**SOURCE DOCUMENT:**
= Beginning of Section =

Hepatitis B Virus. Discovery, the Present, and the Future.


Wednesday, February 20 2008 - 12:00 pm, PST
Baruch Blumberg

The Trustees of SETI have interesting and varied careers in addition to their activities with the Institute. This is the first in a series of presentations to be given by Board members on their work.

Hepatitis B virus was discovered as a result of a basic science project on inherited biochemical variation related to disease susceptibility. It was not, initially, directed to the discovery of hepatitis B virus (HBV), the development of a vaccine, and the prevention of a common cancer. It is an example of non-targeted basic research leading to important clinical and business outcomes.

= End of Section =

**EXERCISES TO COMPLETE:**
• a. In the talk announcement, what was the basic science project that led to the discovery of hepatitis B virus concerned with?
• b. Rewrite the talk announcement from "Hepatitis B Virus." to "and business outcomes.", swapping "presentations" for "lectures".
The entries that follow the talk announcement are not needed for this work.

**RECORDS SHOWN:**

= Beginning of Section =

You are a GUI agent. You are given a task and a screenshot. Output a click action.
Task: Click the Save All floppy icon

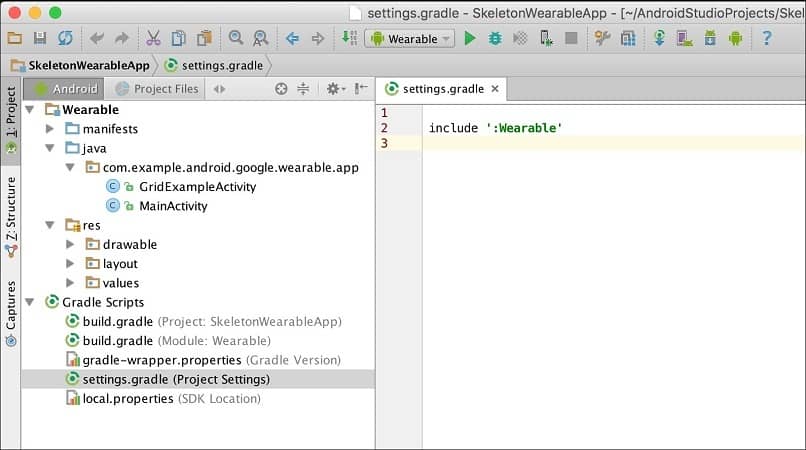40,38
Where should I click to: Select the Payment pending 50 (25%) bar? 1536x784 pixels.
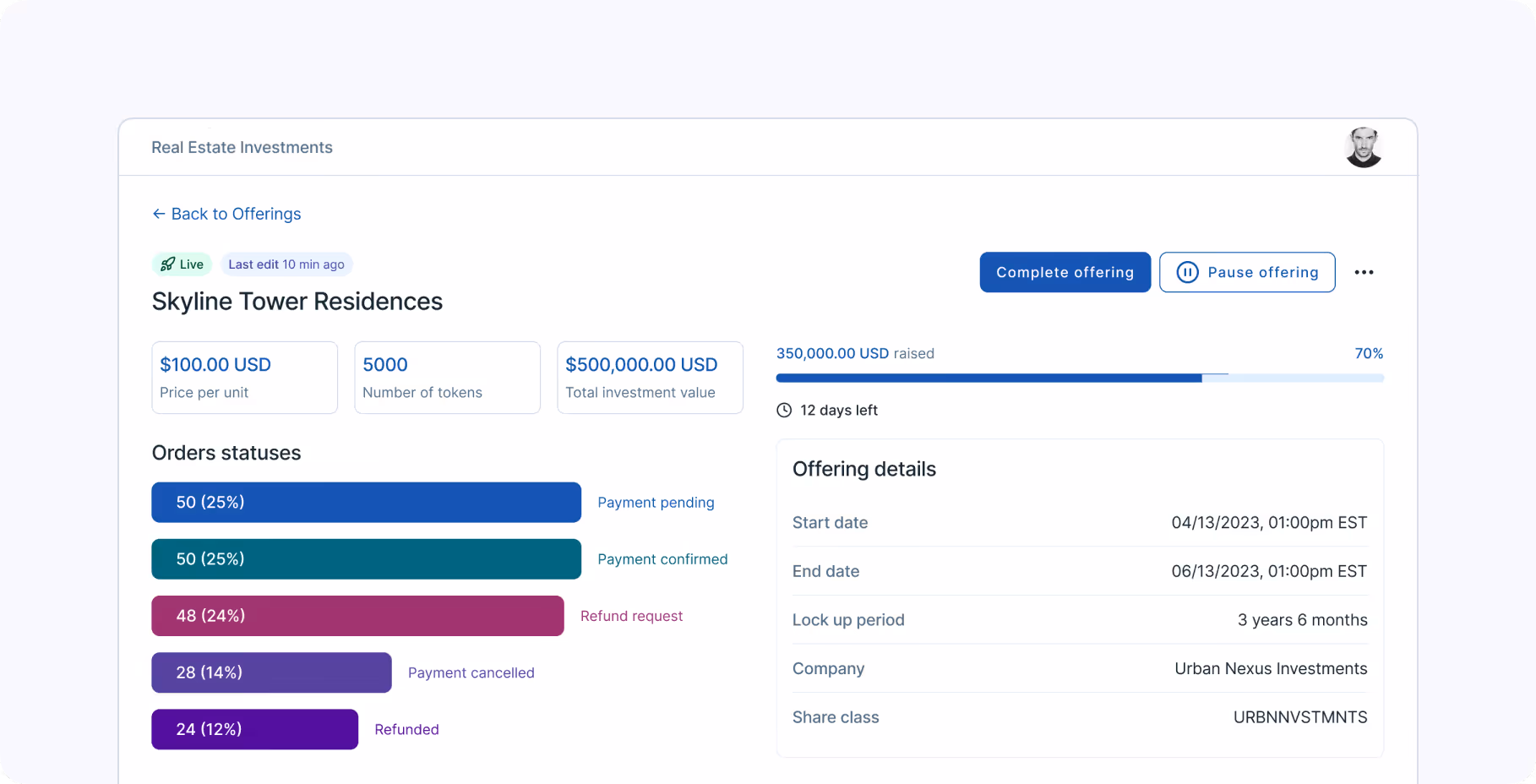[x=366, y=503]
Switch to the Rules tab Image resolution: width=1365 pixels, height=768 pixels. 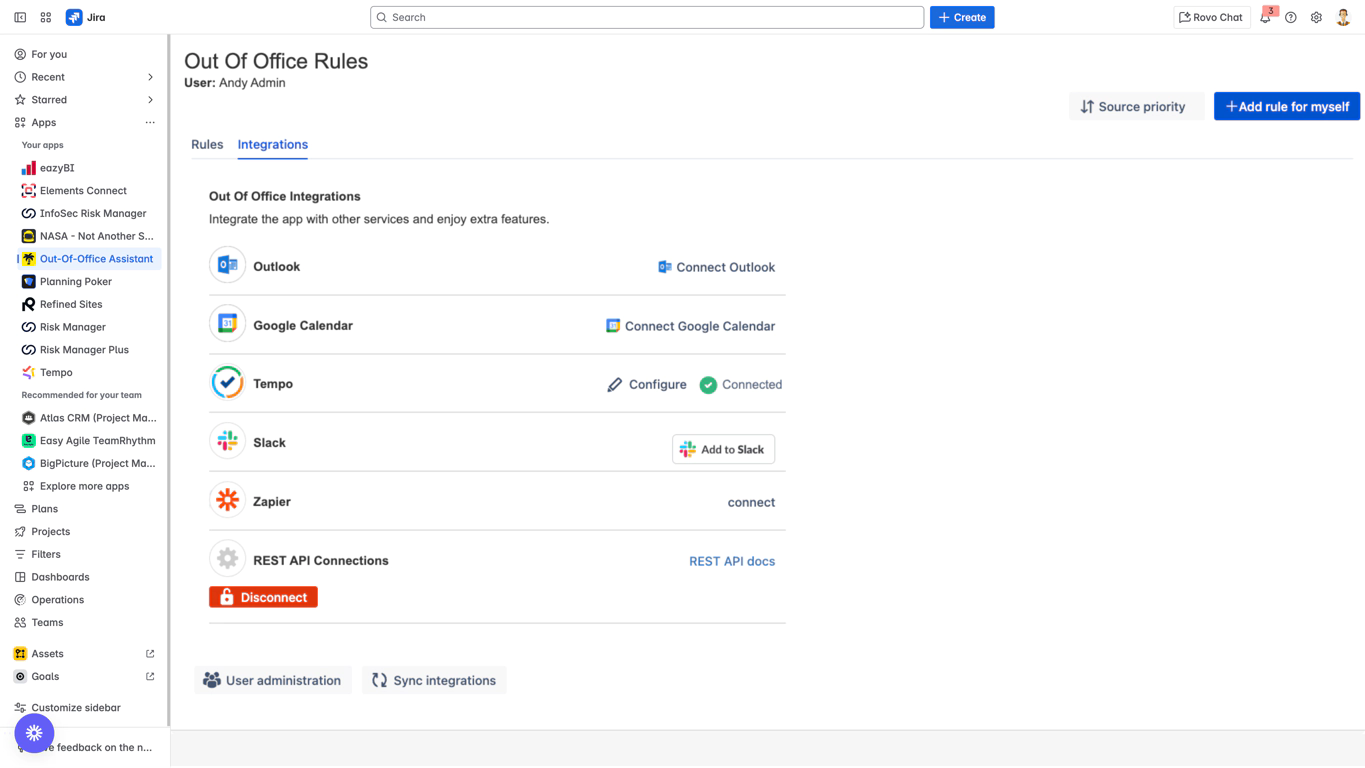(207, 145)
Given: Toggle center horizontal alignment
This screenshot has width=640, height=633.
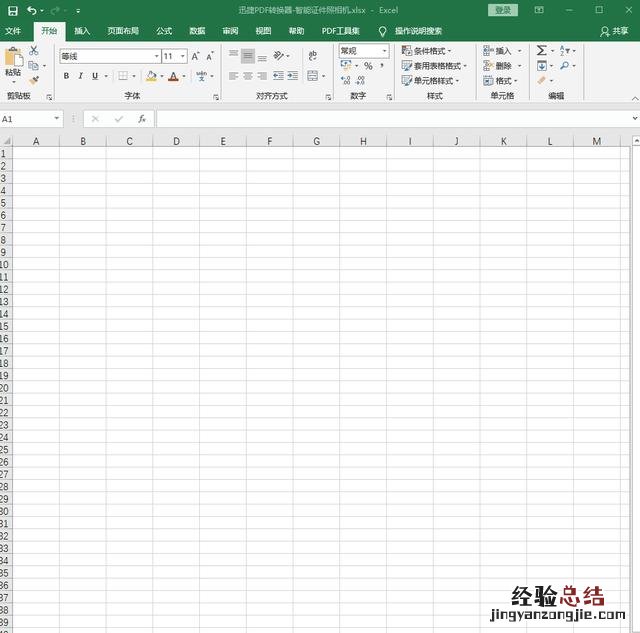Looking at the screenshot, I should [248, 76].
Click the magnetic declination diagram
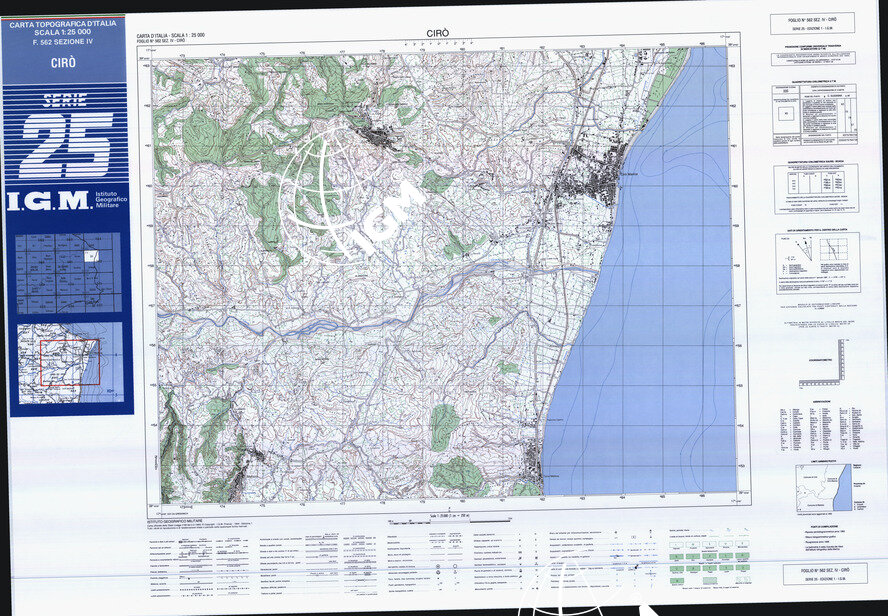 coord(817,263)
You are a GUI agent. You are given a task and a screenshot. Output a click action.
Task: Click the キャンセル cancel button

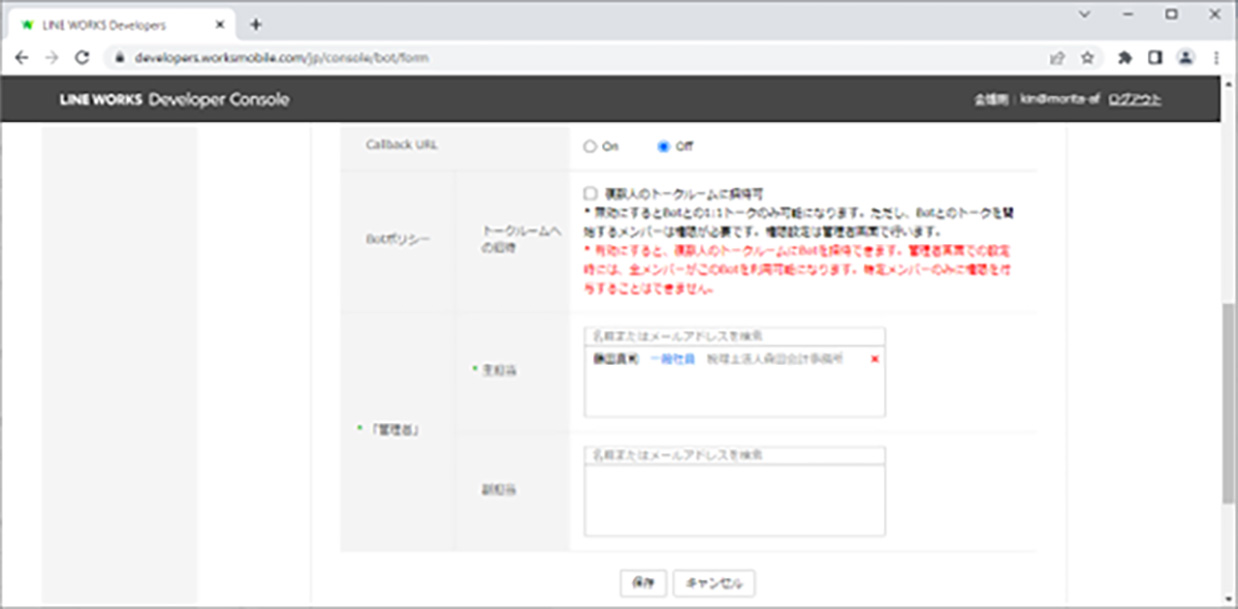(714, 582)
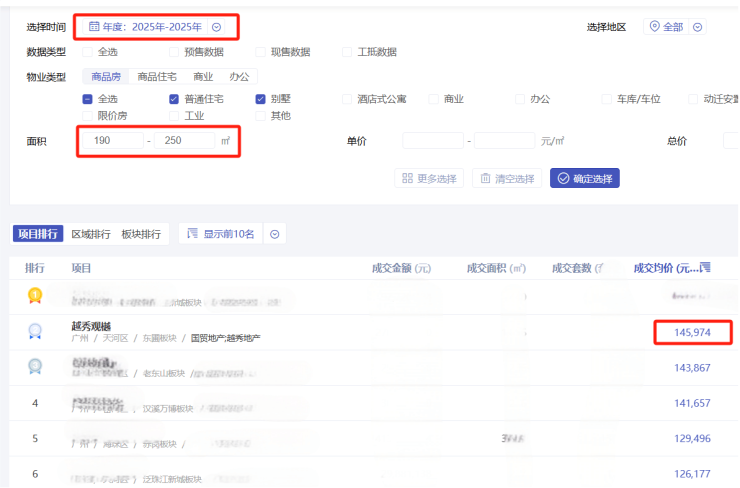The image size is (740, 488).
Task: Expand the dropdown next to 显示前10名
Action: pos(274,234)
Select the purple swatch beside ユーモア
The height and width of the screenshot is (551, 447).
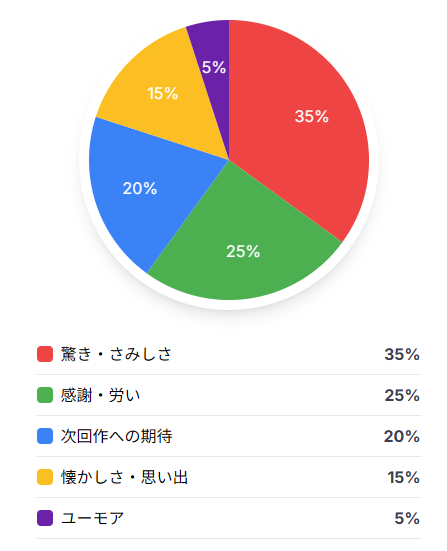45,518
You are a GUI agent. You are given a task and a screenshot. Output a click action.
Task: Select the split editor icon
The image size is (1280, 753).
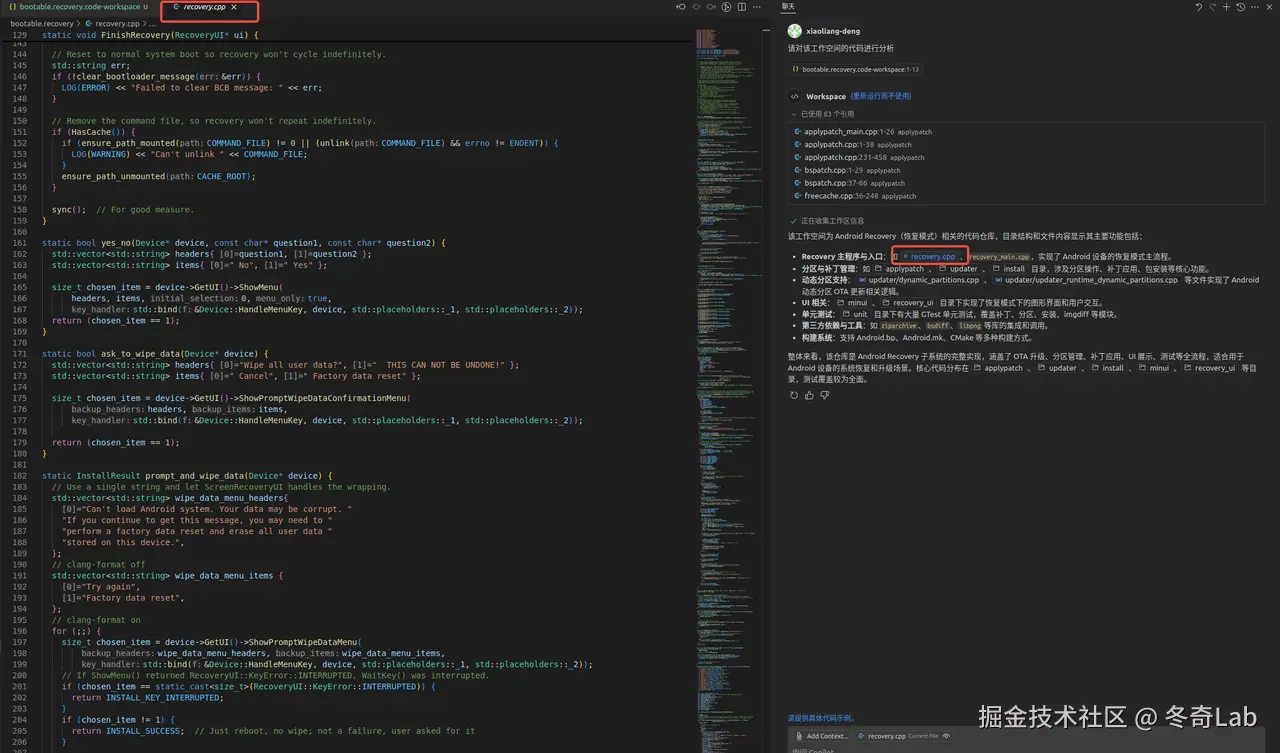pos(740,6)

= End of Section =

**ANSWERS BY ITEM NUMBER:**
• a. It concerned inherited biochemical variation related to disease susceptibility.

• b.
Hepatitis B Virus. Discovery, the Present, and the Future.


Wednesday, February 20 2008 - 12:00 pm, PST
Baruch Blumberg

The Trustees of SETI have interesting and varied careers in addition to their activities with the Institute. This is the first in a series of lectures to be given by Board members on their work.

Hepatitis B virus was discovered as a result of a basic science project on inherited biochemical variation related to disease susceptibility. It was not, initially, directed to the discovery of hepatitis B virus (HBV), the development of a vaccine, and the prevention of a common cancer. It is an example of non-targeted basic research leading to important clinical and business outcomes.